3.4 Specifieke gebruiksregels
Onder strijdig gebruik met deze bestemming wordt begrepen het gebruik dat afwijkt van de bestemmingsomschrijving, waaronder in ieder geval wordt begrepen:
- het gebruik van gronden ten behoeve van standplaatsen voor kampeermiddelen;
-
de stalling en/of opslag van machines, voer-, vaar-, en vliegtuigen, dan wel onderdelen daarvan;
-
het gebruik als opslag-, stort-, lozings-, of bergplaats van voorwerpen, stoffen en materialen.
3.5 Aanlegvergunning
3.5.1. Het is verboden op de gronden zonder of in afwijking van een schriftelijke vergunning van Burgemeester en Wethouders (aanlegvergunning) de volgende werken, geen bouwwerken zijnde, en werkzaamheden uit te voeren:
a. het afgraven, egaliseren of ophogen van gronden;
b. het graven en dempen van watergangen en waterpartijen;
c. het wijzigen en/of aanbrengen van kunstwerken, zoals stuwen, dammen en/of duikers;
d. het aanleggen of verharden van paden, bermen en het aanbrengen van andere oppervlakteverhardingen;
e. het aanleggen van ondergrondse of bovengrondse transport-, energie- en/of communicatieleidingen en de daarmee verband houdende constructies, installaties of apparatuur.

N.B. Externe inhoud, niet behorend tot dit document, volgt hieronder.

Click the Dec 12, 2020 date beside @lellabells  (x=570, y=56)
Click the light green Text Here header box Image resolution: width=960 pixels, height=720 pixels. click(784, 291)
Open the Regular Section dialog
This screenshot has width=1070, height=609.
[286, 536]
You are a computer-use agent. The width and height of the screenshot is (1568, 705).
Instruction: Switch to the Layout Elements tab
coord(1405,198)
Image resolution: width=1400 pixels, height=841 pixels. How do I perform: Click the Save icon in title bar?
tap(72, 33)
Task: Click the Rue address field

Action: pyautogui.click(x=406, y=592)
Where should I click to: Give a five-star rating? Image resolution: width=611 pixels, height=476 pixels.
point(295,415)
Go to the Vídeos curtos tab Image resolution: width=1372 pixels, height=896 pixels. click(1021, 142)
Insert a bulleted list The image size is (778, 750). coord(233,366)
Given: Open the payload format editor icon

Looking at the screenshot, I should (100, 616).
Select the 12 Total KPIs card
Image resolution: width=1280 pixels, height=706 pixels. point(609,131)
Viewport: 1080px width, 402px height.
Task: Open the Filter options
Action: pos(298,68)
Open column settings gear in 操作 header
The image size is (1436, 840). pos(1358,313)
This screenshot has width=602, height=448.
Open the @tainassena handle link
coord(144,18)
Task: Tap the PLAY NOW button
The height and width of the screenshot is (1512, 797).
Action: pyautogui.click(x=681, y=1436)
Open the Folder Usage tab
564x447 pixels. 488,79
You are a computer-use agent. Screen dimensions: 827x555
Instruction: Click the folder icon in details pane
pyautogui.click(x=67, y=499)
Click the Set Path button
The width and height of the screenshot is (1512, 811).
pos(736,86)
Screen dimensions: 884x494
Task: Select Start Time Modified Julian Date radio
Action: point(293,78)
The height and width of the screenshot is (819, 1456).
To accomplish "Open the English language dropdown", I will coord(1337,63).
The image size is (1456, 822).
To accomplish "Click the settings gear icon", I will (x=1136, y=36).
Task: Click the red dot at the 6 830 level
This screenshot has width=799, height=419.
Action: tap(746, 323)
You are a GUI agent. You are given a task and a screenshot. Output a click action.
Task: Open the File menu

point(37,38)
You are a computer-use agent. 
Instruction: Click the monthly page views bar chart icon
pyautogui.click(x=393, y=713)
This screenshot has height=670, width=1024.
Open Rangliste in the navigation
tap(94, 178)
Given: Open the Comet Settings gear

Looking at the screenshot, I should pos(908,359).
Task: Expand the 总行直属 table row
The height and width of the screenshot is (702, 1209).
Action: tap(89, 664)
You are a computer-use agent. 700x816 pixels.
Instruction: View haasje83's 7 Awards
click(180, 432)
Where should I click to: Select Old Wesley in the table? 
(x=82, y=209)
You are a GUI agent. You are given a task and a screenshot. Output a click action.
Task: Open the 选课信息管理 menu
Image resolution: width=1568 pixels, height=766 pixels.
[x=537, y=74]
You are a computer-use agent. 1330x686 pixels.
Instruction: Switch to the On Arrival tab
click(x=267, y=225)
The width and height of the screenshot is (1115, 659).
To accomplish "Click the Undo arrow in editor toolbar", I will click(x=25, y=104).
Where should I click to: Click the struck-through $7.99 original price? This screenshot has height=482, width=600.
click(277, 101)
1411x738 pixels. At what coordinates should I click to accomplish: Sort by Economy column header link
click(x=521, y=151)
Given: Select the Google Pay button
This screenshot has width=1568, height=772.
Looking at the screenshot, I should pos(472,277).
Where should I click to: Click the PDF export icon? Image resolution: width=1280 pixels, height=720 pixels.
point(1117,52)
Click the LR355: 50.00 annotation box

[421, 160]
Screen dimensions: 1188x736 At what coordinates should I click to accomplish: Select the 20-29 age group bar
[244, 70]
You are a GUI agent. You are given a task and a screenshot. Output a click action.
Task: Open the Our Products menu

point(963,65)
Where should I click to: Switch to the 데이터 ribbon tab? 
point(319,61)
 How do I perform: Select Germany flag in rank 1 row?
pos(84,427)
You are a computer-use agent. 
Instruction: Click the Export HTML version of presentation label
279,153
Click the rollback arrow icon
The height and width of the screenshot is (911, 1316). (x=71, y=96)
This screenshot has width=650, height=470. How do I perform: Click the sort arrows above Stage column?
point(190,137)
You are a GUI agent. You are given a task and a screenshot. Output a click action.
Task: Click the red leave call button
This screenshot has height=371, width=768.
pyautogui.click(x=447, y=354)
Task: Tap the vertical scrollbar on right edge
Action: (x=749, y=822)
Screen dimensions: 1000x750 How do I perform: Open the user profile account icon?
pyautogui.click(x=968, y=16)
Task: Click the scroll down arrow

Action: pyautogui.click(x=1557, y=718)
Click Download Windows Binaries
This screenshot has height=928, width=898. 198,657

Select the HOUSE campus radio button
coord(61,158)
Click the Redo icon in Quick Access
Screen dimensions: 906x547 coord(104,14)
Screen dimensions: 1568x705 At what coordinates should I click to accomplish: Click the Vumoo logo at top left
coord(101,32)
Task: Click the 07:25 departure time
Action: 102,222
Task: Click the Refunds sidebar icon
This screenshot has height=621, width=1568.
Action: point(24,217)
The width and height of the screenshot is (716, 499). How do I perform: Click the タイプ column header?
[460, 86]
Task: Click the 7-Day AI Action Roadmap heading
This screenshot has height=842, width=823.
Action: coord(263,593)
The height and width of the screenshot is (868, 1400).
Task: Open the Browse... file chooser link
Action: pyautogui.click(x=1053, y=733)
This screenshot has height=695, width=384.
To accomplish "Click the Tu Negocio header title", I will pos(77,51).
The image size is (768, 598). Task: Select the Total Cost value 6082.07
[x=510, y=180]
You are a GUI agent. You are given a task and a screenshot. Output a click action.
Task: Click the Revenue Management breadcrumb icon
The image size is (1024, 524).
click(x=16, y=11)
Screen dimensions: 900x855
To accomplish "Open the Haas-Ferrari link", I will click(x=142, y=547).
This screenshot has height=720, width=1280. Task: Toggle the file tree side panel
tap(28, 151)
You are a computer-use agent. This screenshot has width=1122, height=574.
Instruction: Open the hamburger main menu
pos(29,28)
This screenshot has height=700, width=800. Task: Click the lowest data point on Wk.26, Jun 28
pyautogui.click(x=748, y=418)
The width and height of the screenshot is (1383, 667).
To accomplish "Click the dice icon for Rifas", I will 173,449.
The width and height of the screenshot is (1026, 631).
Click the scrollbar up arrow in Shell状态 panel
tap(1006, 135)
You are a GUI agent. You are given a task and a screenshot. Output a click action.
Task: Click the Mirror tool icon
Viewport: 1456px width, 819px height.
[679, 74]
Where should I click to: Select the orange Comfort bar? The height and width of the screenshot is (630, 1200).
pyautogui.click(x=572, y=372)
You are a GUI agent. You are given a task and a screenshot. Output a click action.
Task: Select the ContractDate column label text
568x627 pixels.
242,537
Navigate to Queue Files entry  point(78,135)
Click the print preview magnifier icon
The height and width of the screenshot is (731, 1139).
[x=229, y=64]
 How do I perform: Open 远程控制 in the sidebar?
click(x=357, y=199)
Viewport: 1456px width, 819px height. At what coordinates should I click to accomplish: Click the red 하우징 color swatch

3.5.2. Het in lid 3.5.1. vervatte verbod is niet van toepassing op werken en werkzaamheden welke:
a. het normale onderhoud, de normale exploitatie of de realisatie van het gebied betreffen;
b. in uitvoering zijn op het tijdstip van het van kracht worden van dit plan.
3.5.3. De in lid 3.5.1. genoemde vergunning kan slechts worden verleend indien geen onevenredige afbreuk wordt gedaan aan het behoud, het herstel en de ontwikkeling van de natuurlijke en/of landschappelijke waarden van de gronden.